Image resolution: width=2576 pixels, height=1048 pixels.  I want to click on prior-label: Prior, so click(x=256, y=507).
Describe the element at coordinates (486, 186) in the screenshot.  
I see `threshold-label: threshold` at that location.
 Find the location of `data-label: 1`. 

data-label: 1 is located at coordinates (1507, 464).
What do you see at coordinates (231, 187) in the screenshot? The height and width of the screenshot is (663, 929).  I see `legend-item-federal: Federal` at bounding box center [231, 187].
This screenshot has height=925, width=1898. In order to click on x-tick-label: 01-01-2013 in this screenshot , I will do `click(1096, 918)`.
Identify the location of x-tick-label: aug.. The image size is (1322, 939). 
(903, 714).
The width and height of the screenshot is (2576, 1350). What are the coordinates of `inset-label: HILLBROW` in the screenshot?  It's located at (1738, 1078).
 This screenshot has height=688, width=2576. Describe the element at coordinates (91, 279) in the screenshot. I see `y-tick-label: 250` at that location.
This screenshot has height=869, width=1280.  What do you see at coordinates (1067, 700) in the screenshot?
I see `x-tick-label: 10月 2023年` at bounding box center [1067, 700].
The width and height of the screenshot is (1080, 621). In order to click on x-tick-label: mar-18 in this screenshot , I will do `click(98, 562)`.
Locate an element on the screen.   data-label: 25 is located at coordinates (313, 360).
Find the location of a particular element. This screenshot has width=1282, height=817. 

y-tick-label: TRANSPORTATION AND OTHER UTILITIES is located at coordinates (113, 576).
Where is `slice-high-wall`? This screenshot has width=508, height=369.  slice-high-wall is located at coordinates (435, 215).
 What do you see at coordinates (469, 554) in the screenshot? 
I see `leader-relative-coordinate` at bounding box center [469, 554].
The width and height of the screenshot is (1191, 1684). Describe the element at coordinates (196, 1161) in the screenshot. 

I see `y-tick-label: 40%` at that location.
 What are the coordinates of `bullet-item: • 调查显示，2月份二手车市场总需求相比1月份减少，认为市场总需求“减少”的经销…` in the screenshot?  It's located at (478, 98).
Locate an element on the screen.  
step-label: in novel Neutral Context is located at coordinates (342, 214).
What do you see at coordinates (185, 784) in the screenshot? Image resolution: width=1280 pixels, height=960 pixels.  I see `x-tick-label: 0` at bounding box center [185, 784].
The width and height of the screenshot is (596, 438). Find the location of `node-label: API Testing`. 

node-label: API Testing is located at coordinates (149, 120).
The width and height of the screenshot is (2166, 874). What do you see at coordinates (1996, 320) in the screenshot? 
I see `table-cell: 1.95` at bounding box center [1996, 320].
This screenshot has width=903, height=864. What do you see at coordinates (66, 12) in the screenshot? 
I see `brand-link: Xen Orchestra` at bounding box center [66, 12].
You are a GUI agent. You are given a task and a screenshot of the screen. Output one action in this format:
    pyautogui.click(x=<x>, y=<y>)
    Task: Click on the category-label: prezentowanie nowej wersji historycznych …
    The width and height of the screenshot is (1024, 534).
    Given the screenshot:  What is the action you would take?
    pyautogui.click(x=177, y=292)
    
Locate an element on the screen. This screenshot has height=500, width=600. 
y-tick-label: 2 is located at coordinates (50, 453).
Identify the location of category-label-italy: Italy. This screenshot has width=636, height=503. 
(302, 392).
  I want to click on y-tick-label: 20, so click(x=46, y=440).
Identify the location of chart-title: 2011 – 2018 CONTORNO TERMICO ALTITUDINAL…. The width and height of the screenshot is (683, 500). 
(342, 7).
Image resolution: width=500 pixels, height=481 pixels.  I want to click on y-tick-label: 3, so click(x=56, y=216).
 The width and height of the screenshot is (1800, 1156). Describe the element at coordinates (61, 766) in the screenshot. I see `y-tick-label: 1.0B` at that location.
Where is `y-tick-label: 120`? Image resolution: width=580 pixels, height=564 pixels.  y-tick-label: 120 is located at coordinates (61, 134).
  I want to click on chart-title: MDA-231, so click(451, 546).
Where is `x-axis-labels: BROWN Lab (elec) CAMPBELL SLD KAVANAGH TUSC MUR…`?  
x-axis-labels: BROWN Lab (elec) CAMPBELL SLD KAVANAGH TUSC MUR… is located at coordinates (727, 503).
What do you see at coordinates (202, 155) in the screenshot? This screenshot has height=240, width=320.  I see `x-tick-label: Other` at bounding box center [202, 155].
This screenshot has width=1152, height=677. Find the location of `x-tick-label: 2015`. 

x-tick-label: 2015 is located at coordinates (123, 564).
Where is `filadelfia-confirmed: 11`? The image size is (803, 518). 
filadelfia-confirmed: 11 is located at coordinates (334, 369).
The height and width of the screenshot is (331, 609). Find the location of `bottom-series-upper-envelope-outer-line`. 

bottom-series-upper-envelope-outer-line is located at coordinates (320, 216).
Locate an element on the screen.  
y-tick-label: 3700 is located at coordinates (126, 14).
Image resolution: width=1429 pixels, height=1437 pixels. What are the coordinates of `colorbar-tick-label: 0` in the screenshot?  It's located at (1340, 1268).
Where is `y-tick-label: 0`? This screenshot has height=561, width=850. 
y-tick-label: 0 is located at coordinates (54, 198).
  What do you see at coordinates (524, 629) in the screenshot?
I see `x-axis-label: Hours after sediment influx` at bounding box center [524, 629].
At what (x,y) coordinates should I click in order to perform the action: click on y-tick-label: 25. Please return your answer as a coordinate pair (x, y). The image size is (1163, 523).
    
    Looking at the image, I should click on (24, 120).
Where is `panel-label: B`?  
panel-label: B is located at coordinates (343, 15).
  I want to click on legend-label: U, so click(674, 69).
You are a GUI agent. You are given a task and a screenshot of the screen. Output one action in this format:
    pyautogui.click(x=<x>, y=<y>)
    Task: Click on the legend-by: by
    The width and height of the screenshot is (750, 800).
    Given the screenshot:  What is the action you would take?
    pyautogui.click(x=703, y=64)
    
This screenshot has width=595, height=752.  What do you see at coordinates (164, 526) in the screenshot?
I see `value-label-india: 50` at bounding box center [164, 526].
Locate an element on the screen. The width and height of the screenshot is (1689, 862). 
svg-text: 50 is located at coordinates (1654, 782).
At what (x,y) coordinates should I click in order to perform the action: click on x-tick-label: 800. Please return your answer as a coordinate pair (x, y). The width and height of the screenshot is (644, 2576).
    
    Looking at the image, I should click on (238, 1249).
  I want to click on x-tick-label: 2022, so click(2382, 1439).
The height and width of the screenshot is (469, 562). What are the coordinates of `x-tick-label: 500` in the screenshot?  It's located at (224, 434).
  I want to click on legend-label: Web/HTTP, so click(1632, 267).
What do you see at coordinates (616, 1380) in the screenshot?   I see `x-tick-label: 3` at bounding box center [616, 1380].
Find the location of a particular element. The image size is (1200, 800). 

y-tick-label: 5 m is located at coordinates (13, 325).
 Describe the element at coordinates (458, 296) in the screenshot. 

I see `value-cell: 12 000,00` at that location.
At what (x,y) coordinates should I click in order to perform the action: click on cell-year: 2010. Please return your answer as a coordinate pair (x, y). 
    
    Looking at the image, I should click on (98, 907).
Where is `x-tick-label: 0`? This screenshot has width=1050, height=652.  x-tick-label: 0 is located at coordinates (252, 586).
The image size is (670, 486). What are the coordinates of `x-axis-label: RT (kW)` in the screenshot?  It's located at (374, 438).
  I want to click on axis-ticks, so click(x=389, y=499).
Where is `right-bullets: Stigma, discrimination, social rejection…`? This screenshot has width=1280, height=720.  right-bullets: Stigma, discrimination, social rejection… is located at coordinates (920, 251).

•••••

■ TASK BRIEF ■
Retype the records from the line with "The width and height of the screenshot is (596, 438)." to the line with "y-tick-label: 2 is", character for character.

■ EXERCISE OUTPUT ■
The width and height of the screenshot is (596, 438). Find the location of `node-label: API Testing`. 

node-label: API Testing is located at coordinates (149, 120).
The width and height of the screenshot is (2166, 874). What do you see at coordinates (1996, 320) in the screenshot? 
I see `table-cell: 1.95` at bounding box center [1996, 320].
This screenshot has width=903, height=864. What do you see at coordinates (66, 12) in the screenshot? 
I see `brand-link: Xen Orchestra` at bounding box center [66, 12].
You are a GUI agent. You are given a task and a screenshot of the screen. Output one action in this format:
    pyautogui.click(x=<x>, y=<y>)
    Task: Click on the category-label: prezentowanie nowej wersji historycznych …
    The width and height of the screenshot is (1024, 534).
    Given the screenshot:  What is the action you would take?
    pyautogui.click(x=177, y=292)
    
Locate an element on the screen. This screenshot has height=500, width=600. 
y-tick-label: 2 is located at coordinates (50, 453).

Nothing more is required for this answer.